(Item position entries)

§

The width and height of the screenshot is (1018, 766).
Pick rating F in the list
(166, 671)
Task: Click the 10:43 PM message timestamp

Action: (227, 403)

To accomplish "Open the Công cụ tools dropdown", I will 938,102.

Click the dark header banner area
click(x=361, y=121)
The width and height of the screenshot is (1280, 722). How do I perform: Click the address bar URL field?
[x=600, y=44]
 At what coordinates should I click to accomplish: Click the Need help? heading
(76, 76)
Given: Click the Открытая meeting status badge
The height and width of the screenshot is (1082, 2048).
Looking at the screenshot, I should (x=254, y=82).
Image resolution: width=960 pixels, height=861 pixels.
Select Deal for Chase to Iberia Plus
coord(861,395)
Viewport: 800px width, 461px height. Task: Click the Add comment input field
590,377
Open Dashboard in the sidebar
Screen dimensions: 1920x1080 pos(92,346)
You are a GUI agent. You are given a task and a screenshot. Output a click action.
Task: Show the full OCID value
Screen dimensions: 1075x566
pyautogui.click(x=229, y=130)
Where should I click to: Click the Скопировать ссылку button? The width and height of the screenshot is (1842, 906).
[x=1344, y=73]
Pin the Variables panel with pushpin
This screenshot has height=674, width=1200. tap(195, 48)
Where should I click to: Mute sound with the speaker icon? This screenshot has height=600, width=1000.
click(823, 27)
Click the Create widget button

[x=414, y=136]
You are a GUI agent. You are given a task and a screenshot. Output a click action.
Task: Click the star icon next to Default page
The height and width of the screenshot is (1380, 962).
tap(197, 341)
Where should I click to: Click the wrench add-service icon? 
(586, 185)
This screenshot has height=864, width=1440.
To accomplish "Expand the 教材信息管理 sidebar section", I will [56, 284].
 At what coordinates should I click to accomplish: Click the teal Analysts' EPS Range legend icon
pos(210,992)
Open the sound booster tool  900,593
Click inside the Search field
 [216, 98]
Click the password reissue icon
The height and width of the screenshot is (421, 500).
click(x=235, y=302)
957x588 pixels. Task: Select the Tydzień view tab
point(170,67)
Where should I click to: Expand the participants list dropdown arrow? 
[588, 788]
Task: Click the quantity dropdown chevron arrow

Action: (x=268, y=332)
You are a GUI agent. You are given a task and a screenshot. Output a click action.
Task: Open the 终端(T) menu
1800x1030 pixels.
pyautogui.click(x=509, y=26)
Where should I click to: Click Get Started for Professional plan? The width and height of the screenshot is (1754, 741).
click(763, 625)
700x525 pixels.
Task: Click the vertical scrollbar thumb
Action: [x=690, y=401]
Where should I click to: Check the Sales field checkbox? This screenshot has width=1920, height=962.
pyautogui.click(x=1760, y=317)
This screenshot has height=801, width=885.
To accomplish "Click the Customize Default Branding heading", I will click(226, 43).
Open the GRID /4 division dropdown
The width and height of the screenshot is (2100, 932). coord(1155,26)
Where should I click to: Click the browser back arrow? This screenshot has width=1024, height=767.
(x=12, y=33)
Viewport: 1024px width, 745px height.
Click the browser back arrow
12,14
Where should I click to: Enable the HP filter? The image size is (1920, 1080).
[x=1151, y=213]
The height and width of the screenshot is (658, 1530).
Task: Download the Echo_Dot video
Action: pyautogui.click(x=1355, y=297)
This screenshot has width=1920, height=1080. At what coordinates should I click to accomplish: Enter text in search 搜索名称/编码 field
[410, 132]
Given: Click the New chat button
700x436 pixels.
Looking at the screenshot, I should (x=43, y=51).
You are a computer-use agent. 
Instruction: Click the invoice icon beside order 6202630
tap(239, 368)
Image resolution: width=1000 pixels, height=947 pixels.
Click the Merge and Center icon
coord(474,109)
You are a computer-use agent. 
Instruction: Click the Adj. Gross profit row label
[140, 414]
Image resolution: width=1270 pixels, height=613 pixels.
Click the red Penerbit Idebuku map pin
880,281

§

Written request: Select each line in the item position entries above that contains the string "browser", matching case exactly.

Solution for this problem:
Where should I click to: Click the browser back arrow? This screenshot has width=1024, height=767.
Click the browser back arrow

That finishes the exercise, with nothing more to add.